(Document segment)
──────
What Are Secondary Investments and How Do They Work?
Secondary investments let you buy or sell existing stakes in private funds. Here's a practical look at how these deals are structured, priced, and taxed.
Secondary investments let you buy or sell existing stakes in private funds. Here's a practical look at how these deals are structured, priced, and taxed.
Secondary investments are purchases of existing stakes in private funds or other illiquid assets from current holders, rather than commitments made directly to a new fund. The global secondary market hit roughly $240 billion in transaction volume in 2025, making it one of the fastest-growing corners of private markets. For buyers, secondaries offer a way to enter funds that have already built portfolios, often at a discount. For sellers, they provide a rare liquidity option in a world where private fund commitments can lock up capital for a decade or longer.
In a standard primary investment, you commit capital directly to a fund manager who deploys it over time into companies, properties, or other assets. A secondary investment skips that step entirely. Instead, you buy an existing investor’s position, stepping into their rights and obligations mid-stream. The seller gets cash now; you get their claim on future distributions plus the duty to meet any remaining capital calls.
The transaction itself works through a legal document called an Assignment and Assumption Agreement, which formally transfers the seller’s interest to you. The fund manager reviews the incoming buyer, and the fund administrator updates the partner register to reflect the new owner. From that point forward, capital calls come to you, and distributions flow to you as the fund exits its underlying investments.
Because you’re entering a fund that has already deployed capital, you gain something primary investors don’t have: visibility. You can evaluate actual portfolio companies and real performance data instead of trusting a fund manager’s pitch deck and track record. That information advantage is one of the main reasons buyers accept the complexity of these transactions.
The most frequently cited benefit is the reduced J-curve effect. In a primary fund, the early years are painful: you’re paying capital calls, management fees, and organizational expenses with no meaningful distributions coming back. Returns typically dip negative before climbing. Buying a secondary interest in a more mature fund means the portfolio has already absorbed those upfront costs and may be approaching the stage where exits generate cash. Distributions can begin much sooner than they would with a new commitment.
Buyers also benefit from reduced blind pool risk. Primary investors commit capital before the fund manager has identified most of the deals they’ll make. Secondary buyers can see what’s already in the portfolio, often with at least 40% to 60% of the fund already invested. That lets you make a much more informed decision about what you’re actually buying.
Pricing is another draw. Secondary interests frequently trade at a discount to the fund’s reported net asset value, which means you’re acquiring assets for less than their appraised worth. The size of the discount fluctuates with market conditions, but it creates an embedded gain on day one if the valuations hold. Finally, a single secondary purchase can provide instant diversification across vintages, geographies, strategies, and fund managers that would take years to build through primary commitments alone.
Sellers aren’t necessarily unhappy with their investments. The most common reason limited partners sell is portfolio rebalancing. A pension fund that set a 10% target allocation to private equity might find itself at 15% after public market declines shrink the rest of its portfolio. Selling secondary interests brings the allocation back in line without waiting years for the fund to wind down naturally.
──────
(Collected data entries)

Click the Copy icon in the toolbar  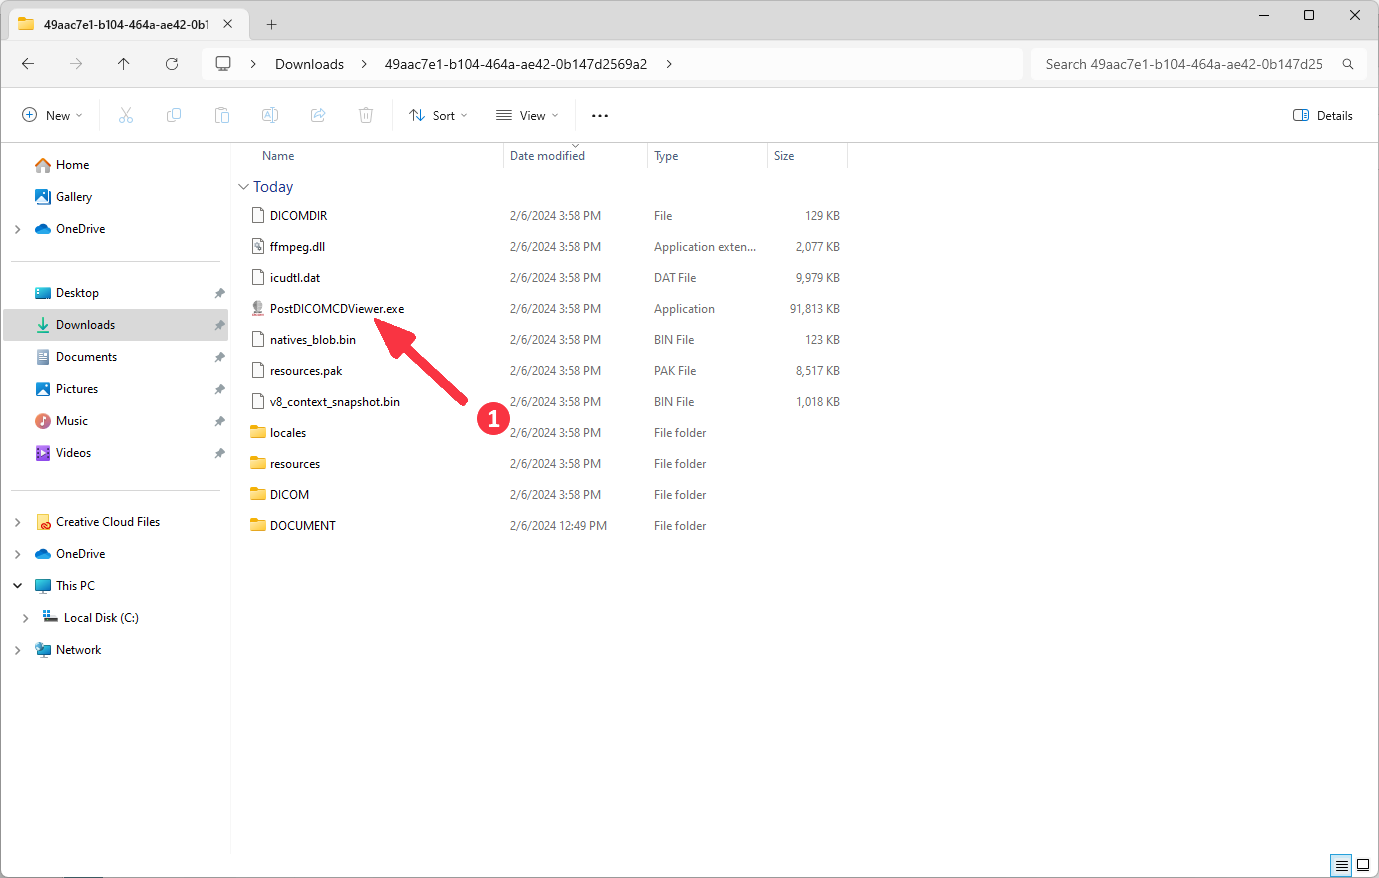click(x=173, y=115)
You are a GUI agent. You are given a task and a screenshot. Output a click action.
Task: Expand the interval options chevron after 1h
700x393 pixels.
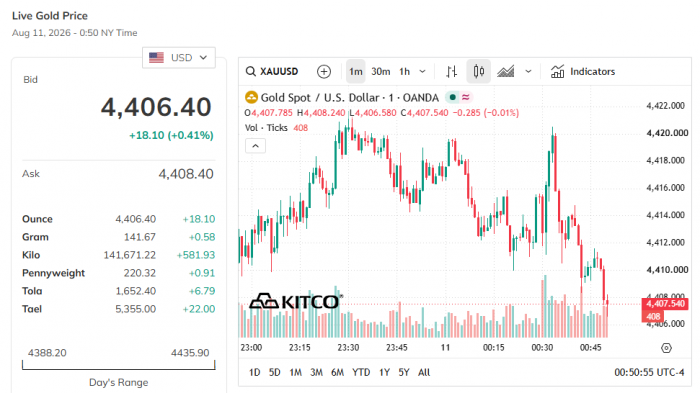pyautogui.click(x=422, y=71)
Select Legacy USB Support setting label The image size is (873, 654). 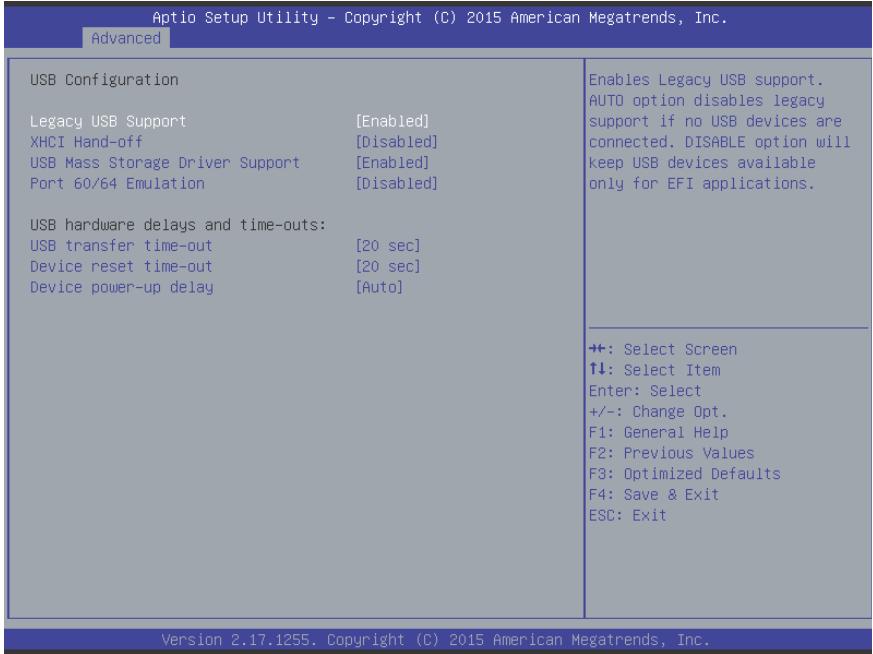click(108, 121)
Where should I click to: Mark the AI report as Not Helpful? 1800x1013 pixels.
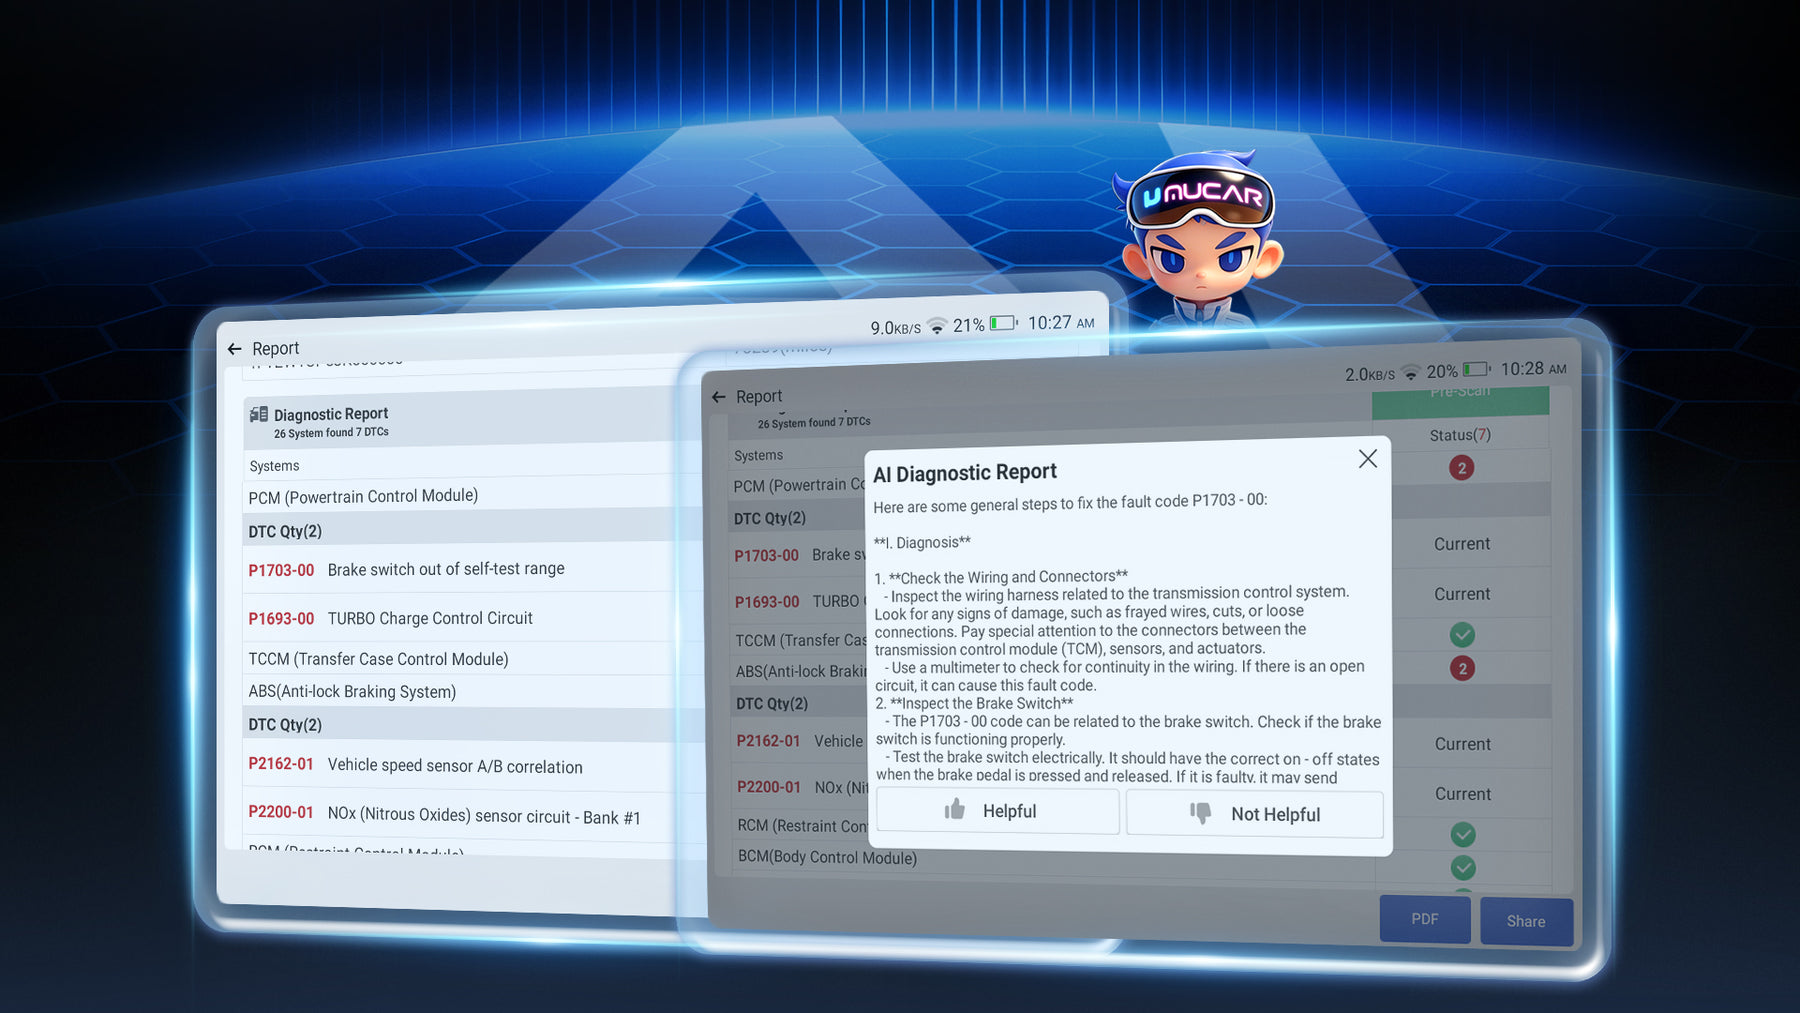tap(1255, 814)
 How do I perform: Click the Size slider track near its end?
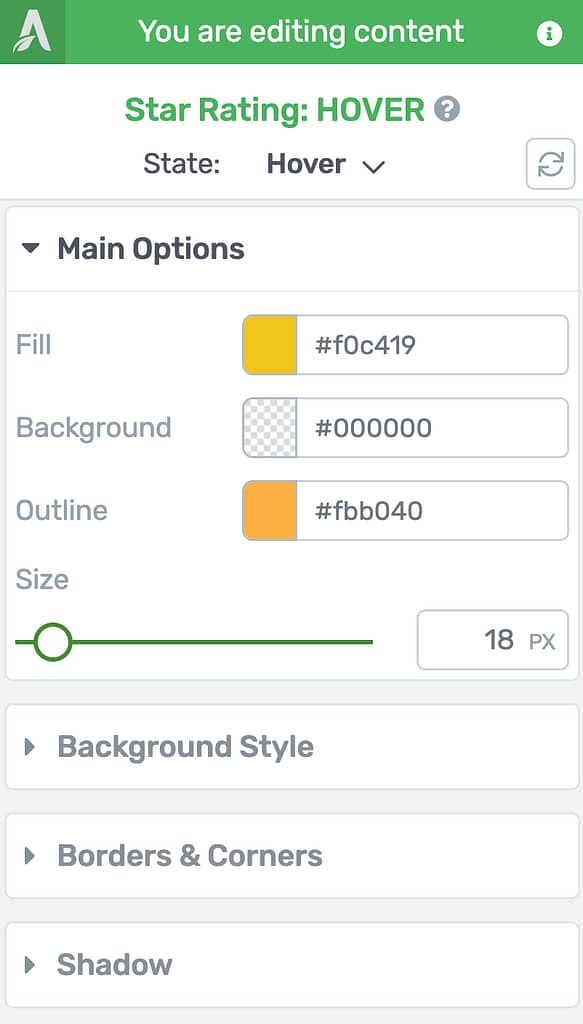[x=362, y=642]
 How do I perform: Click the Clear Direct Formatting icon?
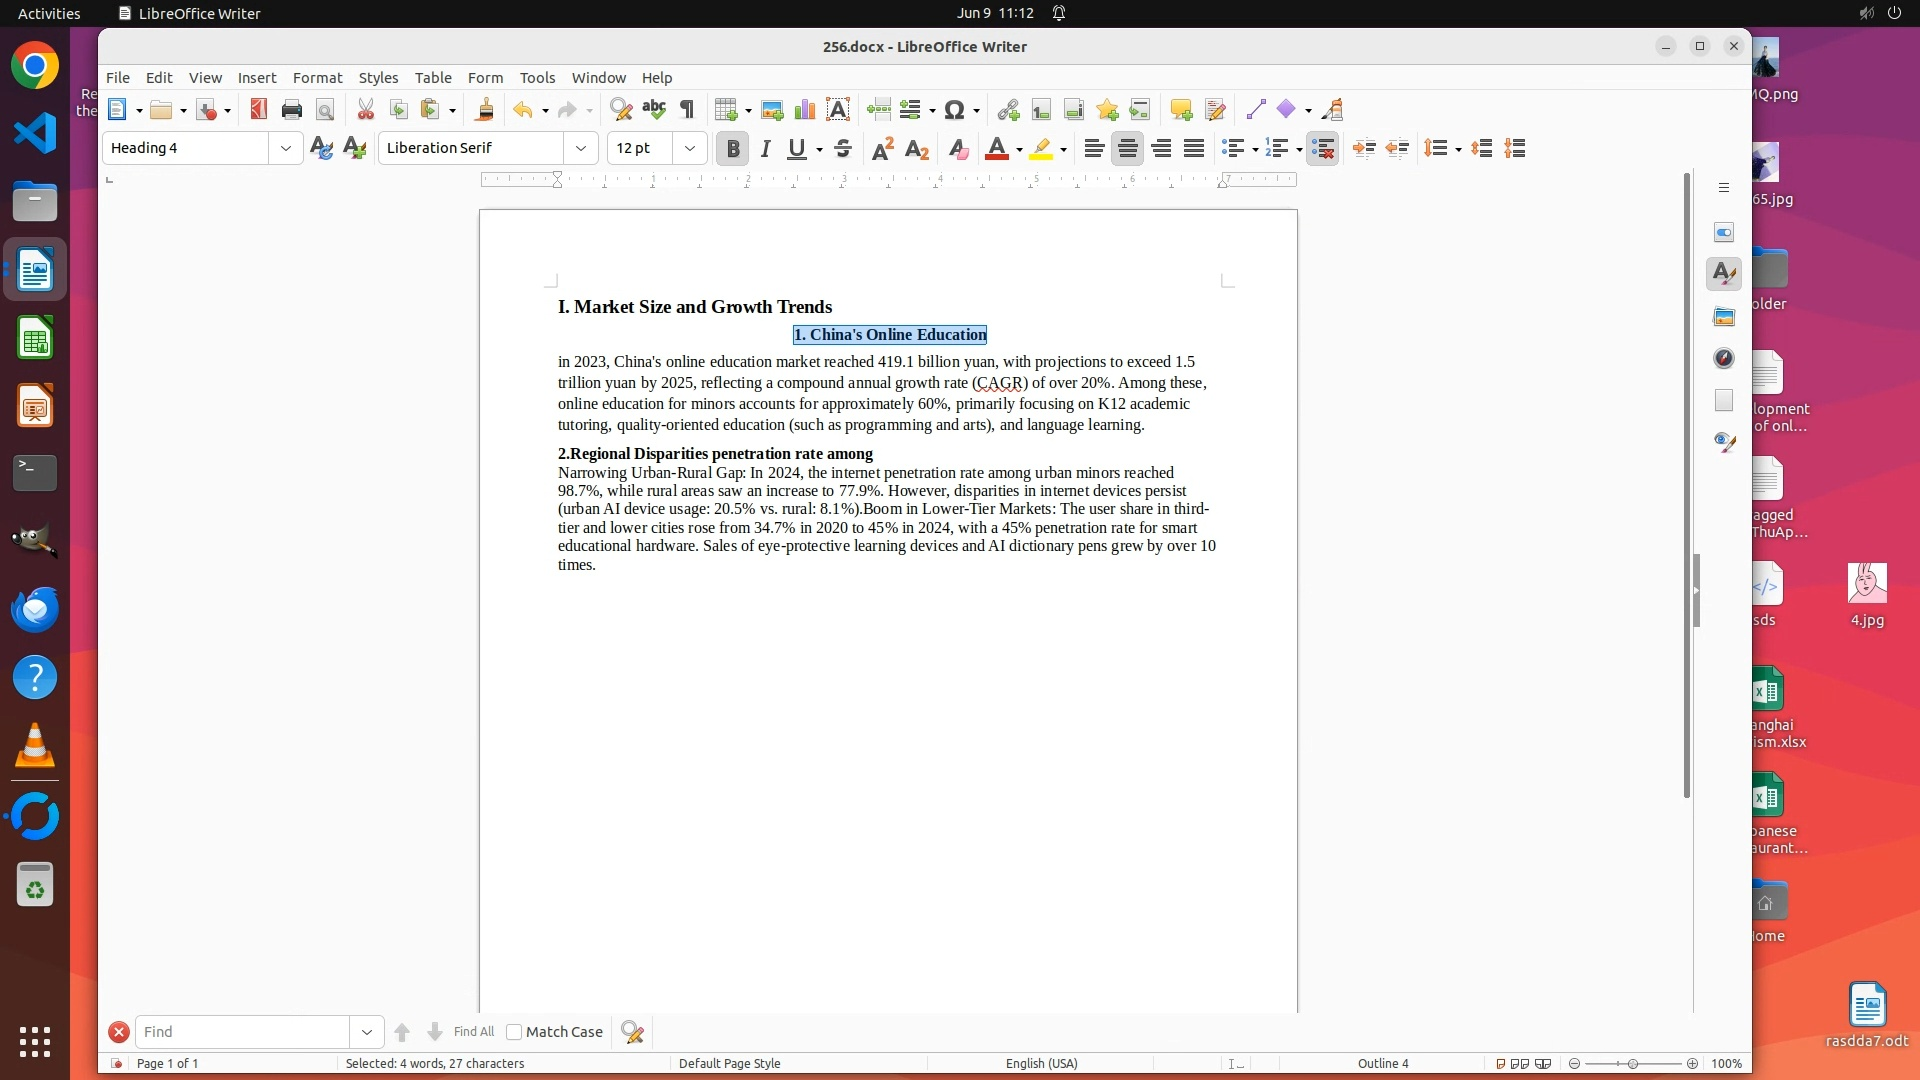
──────
(Set exercise A)
Answer these questions from the article on secondary investments:
(i) What transaction volume did the global secondary market reach in 2025?
(ii) What legal document formally transfers the seller's interest to the buyer?
(iii) What is the most common reason limited partners sell?
(Set exercise B) Render part of the listing as a Markdown table with the columns Number and Listing line, leaving out blank lines and pictures. Begin at the line of the listing that contains "How do I perform: Click the Size" and stop after the last line of the listing.

(Exercise solution A)
(i) Roughly $240 billion.
(ii) An Assignment and Assumption Agreement.
(iii) Portfolio rebalancing.

(Exercise solution B)
| Number | Listing line |
|---|---|
| 1 |  How do I perform: Click the Size slider track near its end? |
| 2 | [x=362, y=642] |
| 3 |  How do I perform: Click the Clear Direct Formatting icon? |